_Selected excerpt_.

BEGIN

He doesn’t think he has positive attributes about himself and tends to always puts himself down. Does this ring a bell? These are signs of depression, and if your partner is suffering too, I have written a post about how to deal with a depressed partner:
Your Partner Has Depression. Here’s How to Nurture Your Relationship
Anyway, back to the story. When falling in love with this guy, I realised the lack of self-confidence and love he had for himself. I then soon realised that he wouldn’t be able to love me back as I love him… at least not yet.
We discussed this topic out in the open together. He even admitted he doesn’t have the capability to love someone due to his hollowness inside that he is unfortunately experiencing. Maybe some people would run away after someone telling them that, but I was open and ready to take it on.
Instead of making him love me, I want to help him love himself. Of course, I know this is a personal task at hand which only the person can do themselves, but my selfless love will let him follow the right path and hopefully, the love that I show him can lead him to show the love himself that he deserves.
All I can do is accept and enjoy, which is the second lesson I learned how I found love in a mental clinic:
2. Acceptance is key
“Acceptance is the key to be truly free” — Katy Perry
Love can blossom anywhere. Be it a prison, mental clinic, or on holiday, all it requires is two people who understand each other well! However, when finding love in an unusual place, acceptance must be key in accepting the other person for who they are and accepting the situation they are in and that it won’t always be this way.

END

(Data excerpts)
BEGIN

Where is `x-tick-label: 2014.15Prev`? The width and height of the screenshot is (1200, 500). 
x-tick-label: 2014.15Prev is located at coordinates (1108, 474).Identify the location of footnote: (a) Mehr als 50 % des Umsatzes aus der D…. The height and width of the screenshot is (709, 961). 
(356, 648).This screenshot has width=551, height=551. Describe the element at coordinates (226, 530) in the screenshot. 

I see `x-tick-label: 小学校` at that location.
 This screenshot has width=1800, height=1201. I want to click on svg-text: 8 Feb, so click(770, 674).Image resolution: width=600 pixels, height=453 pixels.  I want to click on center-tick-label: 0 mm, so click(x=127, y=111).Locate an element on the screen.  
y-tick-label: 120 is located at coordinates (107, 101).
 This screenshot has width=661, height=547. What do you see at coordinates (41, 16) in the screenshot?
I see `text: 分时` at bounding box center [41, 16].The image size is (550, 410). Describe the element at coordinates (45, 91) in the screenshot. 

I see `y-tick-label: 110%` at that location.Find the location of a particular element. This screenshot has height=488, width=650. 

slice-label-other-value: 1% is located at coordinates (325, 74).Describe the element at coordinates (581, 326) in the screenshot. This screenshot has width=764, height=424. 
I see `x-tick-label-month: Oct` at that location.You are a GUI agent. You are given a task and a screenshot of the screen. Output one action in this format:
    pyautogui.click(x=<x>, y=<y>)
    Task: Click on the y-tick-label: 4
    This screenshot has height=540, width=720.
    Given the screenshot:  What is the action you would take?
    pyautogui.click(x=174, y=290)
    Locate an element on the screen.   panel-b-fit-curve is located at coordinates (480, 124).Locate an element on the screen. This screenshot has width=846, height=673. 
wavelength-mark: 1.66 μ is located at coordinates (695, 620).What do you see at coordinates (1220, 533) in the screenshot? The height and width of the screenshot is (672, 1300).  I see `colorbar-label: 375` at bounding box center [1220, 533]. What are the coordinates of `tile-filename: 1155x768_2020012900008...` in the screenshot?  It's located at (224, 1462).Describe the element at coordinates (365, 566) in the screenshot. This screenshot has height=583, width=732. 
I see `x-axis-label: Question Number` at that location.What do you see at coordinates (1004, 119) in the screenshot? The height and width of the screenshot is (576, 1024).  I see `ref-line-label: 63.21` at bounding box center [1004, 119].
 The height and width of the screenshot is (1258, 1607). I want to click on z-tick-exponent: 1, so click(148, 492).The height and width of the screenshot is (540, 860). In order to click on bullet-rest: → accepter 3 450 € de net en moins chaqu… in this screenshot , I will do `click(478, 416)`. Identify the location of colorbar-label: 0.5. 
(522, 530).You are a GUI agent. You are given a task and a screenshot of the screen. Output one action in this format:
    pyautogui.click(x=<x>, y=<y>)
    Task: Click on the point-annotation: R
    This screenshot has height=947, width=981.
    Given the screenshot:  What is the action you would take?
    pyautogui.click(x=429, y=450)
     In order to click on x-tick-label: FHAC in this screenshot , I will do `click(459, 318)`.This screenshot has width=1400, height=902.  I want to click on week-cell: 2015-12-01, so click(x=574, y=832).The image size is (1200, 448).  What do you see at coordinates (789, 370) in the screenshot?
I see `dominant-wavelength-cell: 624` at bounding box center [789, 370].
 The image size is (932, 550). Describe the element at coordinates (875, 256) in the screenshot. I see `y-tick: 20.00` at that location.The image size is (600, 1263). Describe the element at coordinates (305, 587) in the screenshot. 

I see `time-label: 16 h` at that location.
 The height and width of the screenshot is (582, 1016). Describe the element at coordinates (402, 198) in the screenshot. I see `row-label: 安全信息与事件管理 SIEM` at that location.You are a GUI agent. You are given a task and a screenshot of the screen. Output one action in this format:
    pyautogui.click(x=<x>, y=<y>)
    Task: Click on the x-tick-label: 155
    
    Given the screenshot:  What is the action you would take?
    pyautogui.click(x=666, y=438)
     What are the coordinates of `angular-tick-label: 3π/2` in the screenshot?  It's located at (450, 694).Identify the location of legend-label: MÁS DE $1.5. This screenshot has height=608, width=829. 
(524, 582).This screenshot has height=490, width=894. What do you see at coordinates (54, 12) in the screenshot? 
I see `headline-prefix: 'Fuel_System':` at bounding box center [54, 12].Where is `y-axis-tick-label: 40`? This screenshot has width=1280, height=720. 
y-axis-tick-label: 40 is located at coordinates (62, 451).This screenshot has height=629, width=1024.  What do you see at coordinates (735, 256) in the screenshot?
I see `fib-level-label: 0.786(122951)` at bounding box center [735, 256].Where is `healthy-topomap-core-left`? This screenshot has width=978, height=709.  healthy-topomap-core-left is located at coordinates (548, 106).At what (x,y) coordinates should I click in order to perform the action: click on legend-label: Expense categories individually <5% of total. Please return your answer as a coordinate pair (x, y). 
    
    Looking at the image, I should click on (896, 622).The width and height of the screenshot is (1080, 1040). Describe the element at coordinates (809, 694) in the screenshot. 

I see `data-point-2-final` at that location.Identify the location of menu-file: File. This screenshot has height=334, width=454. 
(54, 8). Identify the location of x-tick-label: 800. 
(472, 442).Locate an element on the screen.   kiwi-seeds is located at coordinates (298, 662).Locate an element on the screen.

END

_Task set_.
**1.** Write out the passage of the excerpt about finding love in a mental clinic between "He doesn’t think" and "take it on.", inclusive.
**2.** In the excerpt about finding love in a mental clinic, what is the second lesson the writer learned?
**3.** Summarize the excerpt about finding love in a mental clinic in two sentences.

_Responses for each task_.
**1.**
He doesn’t think he has positive attributes about himself and tends to always puts himself down. Does this ring a bell? These are signs of depression, and if your partner is suffering too, I have written a post about how to deal with a depressed partner:
Your Partner Has Depression. Here’s How to Nurture Your Relationship
Anyway, back to the story. When falling in love with this guy, I realised the lack of self-confidence and love he had for himself. I then soon realised that he wouldn’t be able to love me back as I love him… at least not yet.
We discussed this topic out in the open together. He even admitted he doesn’t have the capability to love someone due to his hollowness inside that he is unfortunately experiencing. Maybe some people would run away after someone telling them that, but I was open and ready to take it on.

**2.** Acceptance is key.

**3.** The narrator fell in love with a man who lacked self-confidence and self-love, and after he admitted he could not yet love anyone, the narrator chose to help him love himself rather than run away. This led to a second lesson, that acceptance is key: love can blossom anywhere, but finding it in an unusual place means accepting the other person and their situation, knowing it won't always be this way.